There are two places to get fuel - Annabelle's and Enrique Jr.'s.
Per Dazzler, we opted for Annabelle's, since it is clean fuel and the people are so nice. Annabelle's was also nice enough to bring us several large jugs of purified bottled water for $2 per jug, so that we could top off our tank. We don't have a water maker, so the need for clean water is always on our minds, since we got 'bad water' in Bodega Bay, we don't want to deal with that again, especially cleaning out our water tank, which is a pain in the ass.

We all went to dinner at Annabelle's/Rubin (The owners) restaurant and had a delicious lobster dinner for $15 per person, can't beat it! They pay about $400 pesos (~$40 USD) for 4 lobsters, or depending on the size - that's $10 USD per tail, expensive for a small town in my opinion, and then have us for dinner for $15 per person, which includes chips, salsa, rice, beans, and salad. Good value for us, not sure if for them?

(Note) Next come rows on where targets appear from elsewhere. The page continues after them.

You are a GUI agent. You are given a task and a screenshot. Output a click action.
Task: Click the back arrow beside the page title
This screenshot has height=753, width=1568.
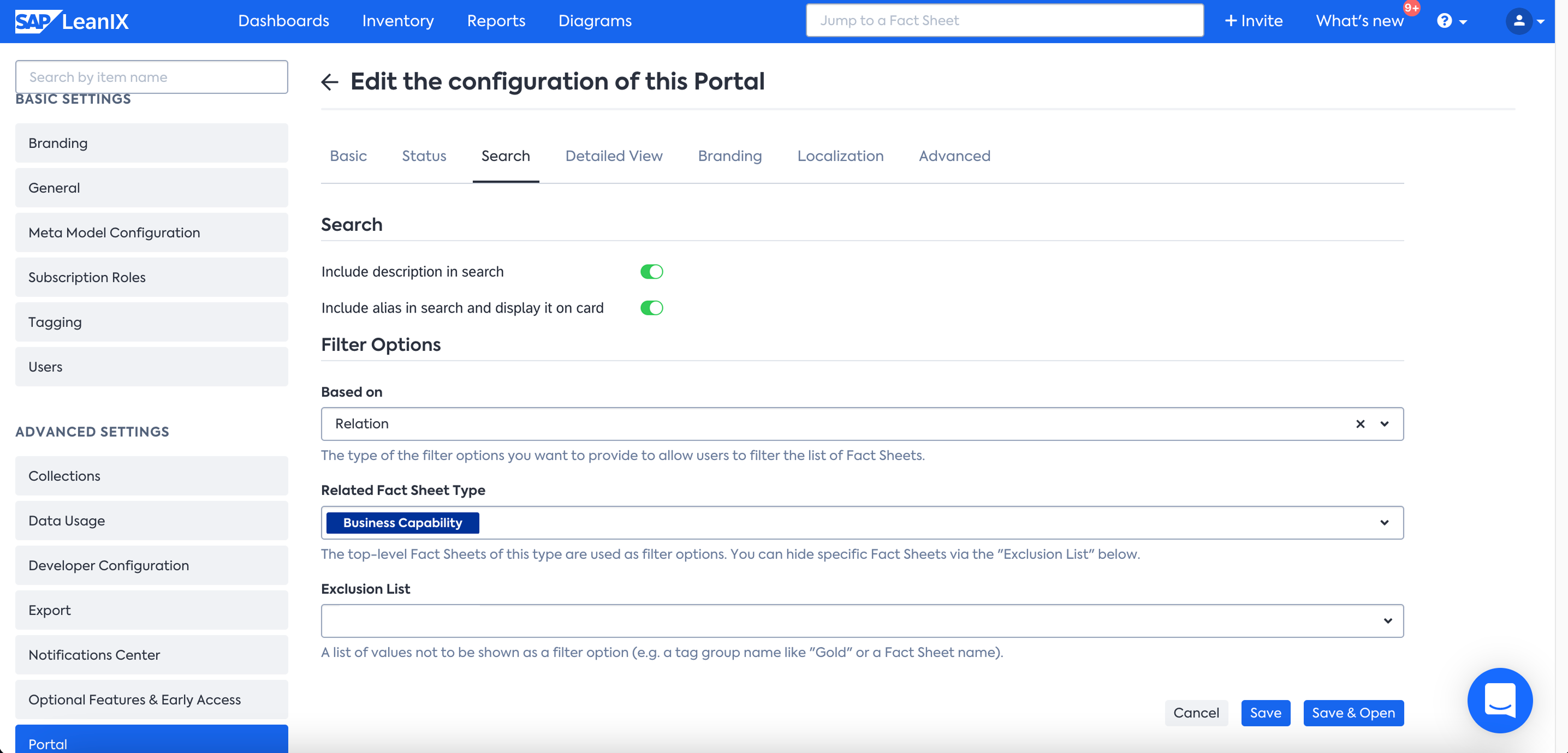[329, 81]
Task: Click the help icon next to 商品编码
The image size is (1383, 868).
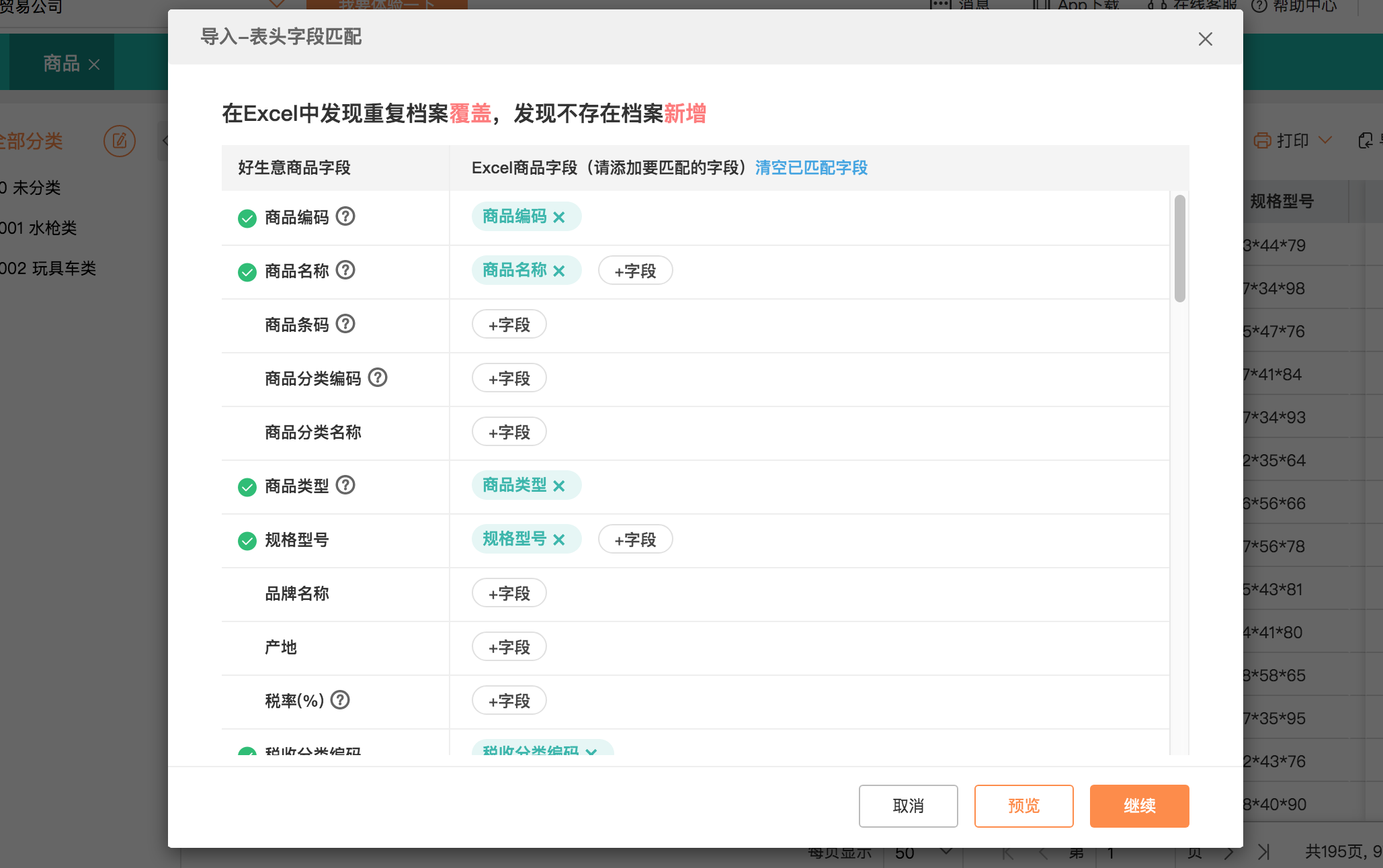Action: click(x=346, y=216)
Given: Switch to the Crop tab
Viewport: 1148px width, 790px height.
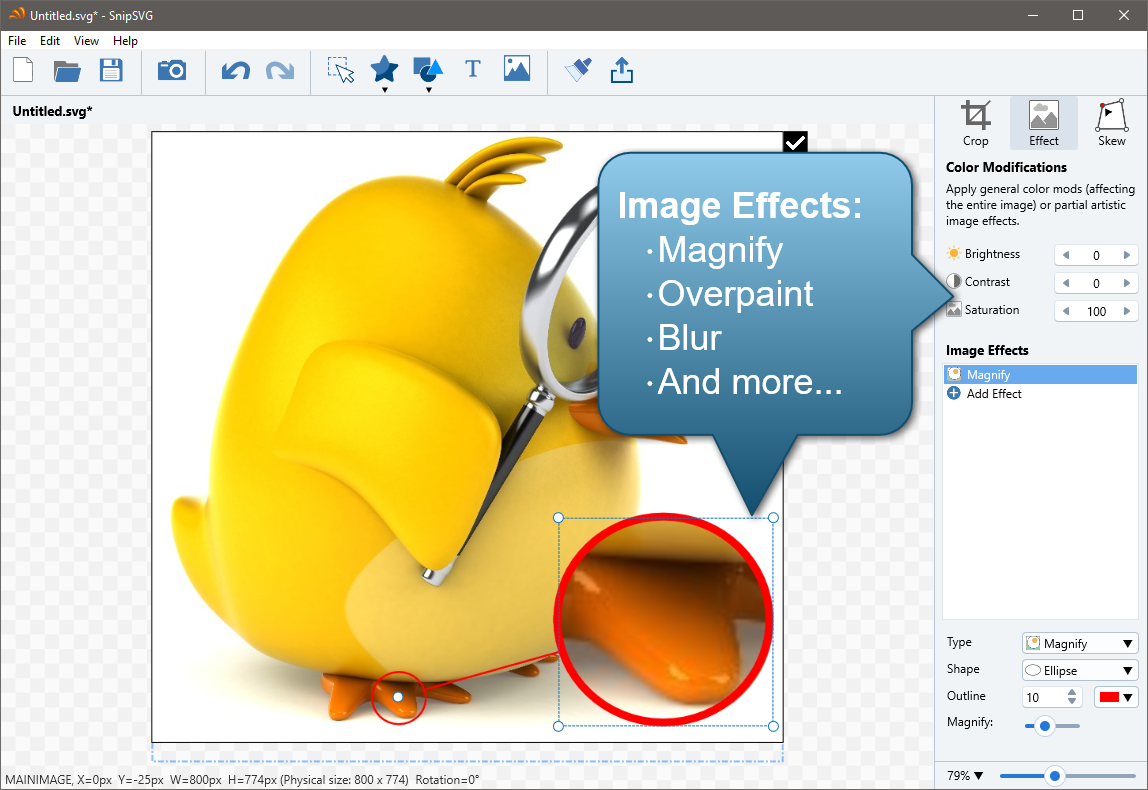Looking at the screenshot, I should 976,123.
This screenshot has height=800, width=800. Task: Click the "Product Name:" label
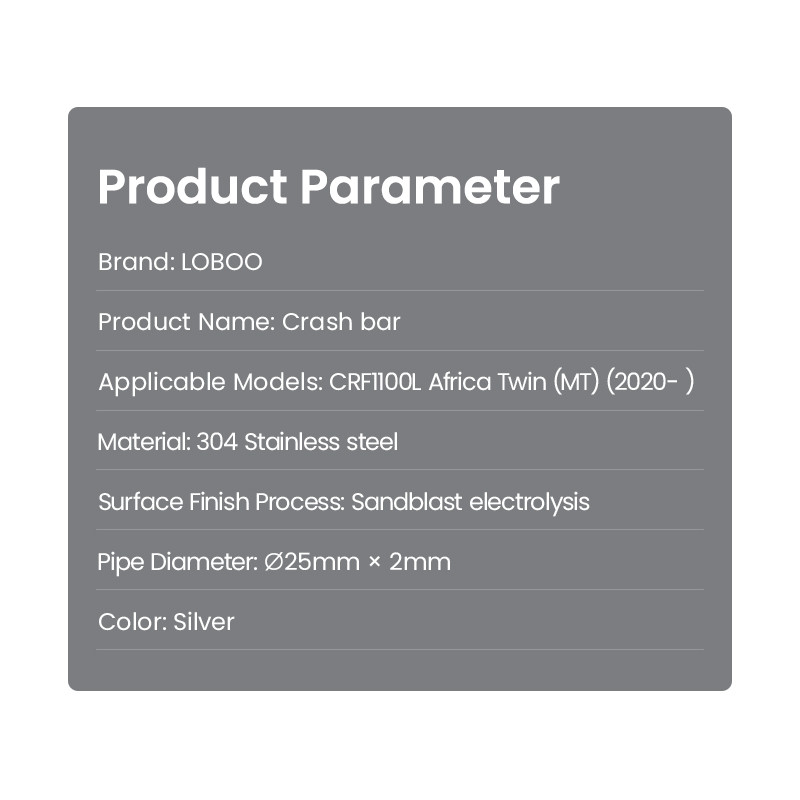186,322
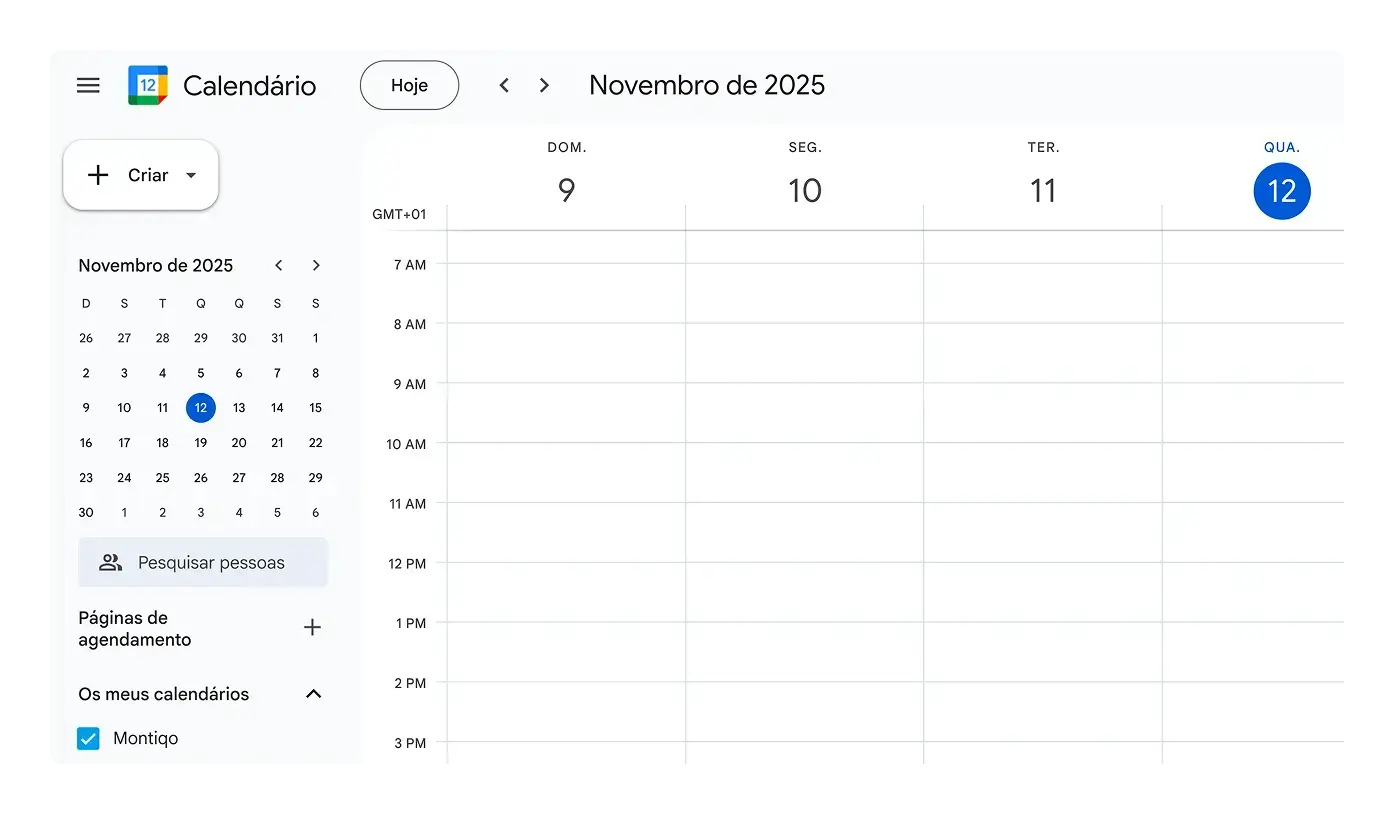Open the Criar dropdown arrow
This screenshot has height=814, width=1394.
(x=192, y=175)
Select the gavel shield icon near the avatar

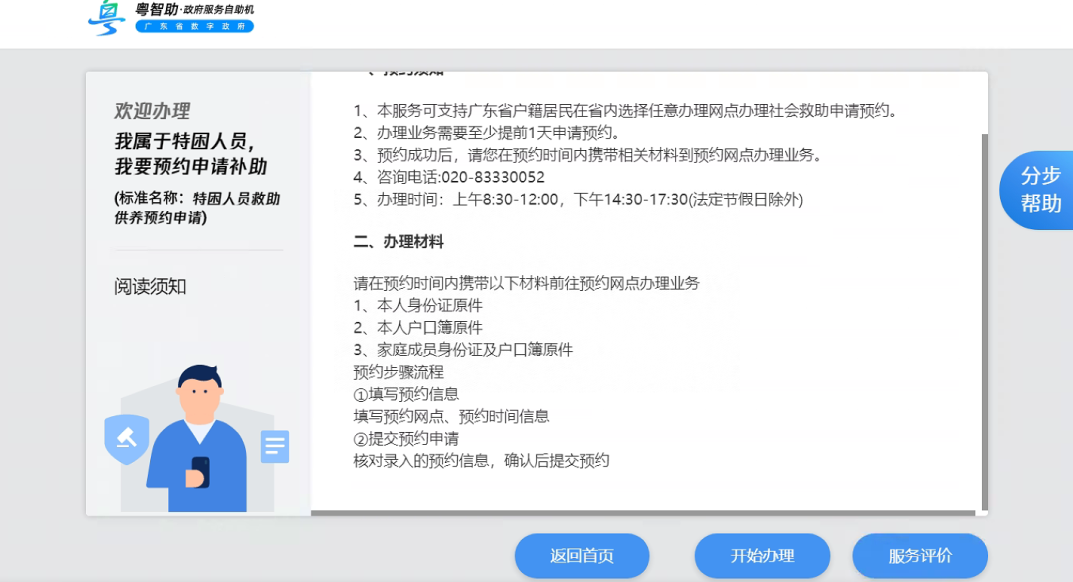coord(126,440)
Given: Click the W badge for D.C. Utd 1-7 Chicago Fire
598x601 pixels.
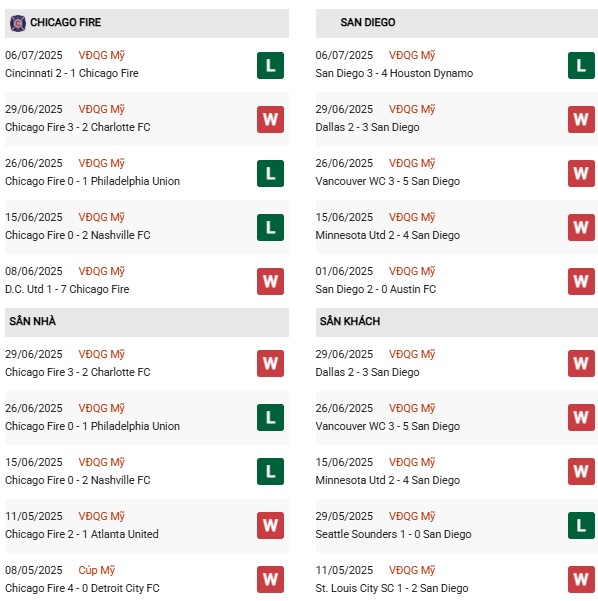Looking at the screenshot, I should [270, 282].
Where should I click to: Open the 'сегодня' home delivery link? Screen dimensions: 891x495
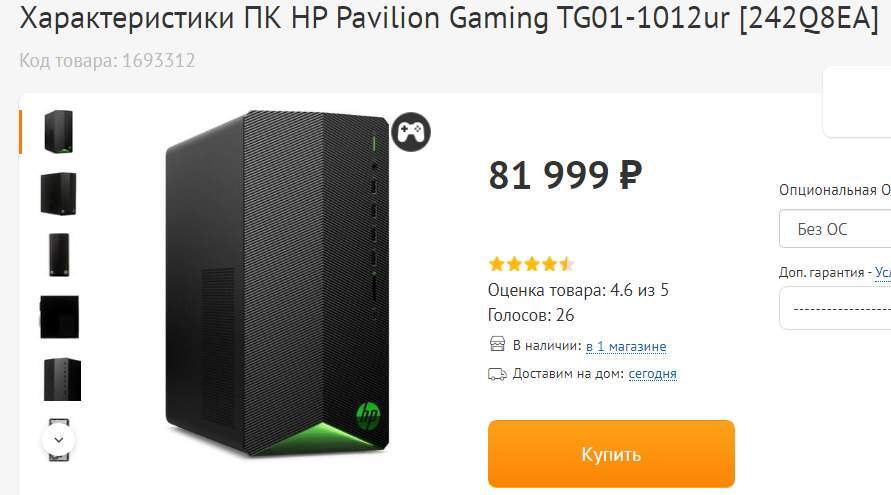click(x=652, y=374)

On the Peanut/Oldsmobile front, he's been such a champ. Poor guy was so sea sick on this passage, first time since we've left Seattle, so I think we're going to hook him up with Dramamine for this next passage to Mag Bay, another 2 days at sea. (Yes, you can give dogs Dramamine! very cool, our vet gave us the doseage guidance). He's back to good health now though.

The Banda Ancha broadband stick is so slow here in Turtle Bay, so no pictures for this post. Will get some up when we hit Cabo for sure. We are heading out today for part 2 of our trip, to Mag Bay. Here we go again....


1 comment:

  1. Hi Kathy,

    I enjoyed getting caught up on your adventure. I must say you have become quite the writer:). It looks like you and Tim are doing great. Good grab on the Tuna! That must have tasted great.

    It comforts me that you have been able to befriend a couple of boats going in the same direction. It always good to have someone in the event of a malfuntion or something.

    We missed you at Grandma's Funeral and Thanksgiving. I said a prayer for you while I said my own at the wake/funeral.

    Things are going well out here. The kids are excited for Christmas. We have benn very busy in church as Conlin is making his First Commmunion and Lex is Making her Confirmation. Neither of wich will happen until next year. We are attending the long process of al the class work and masses.

    I am not sure how to get ahold of you but want to wish you and Tim safe travels, good health, and Happy Holidays!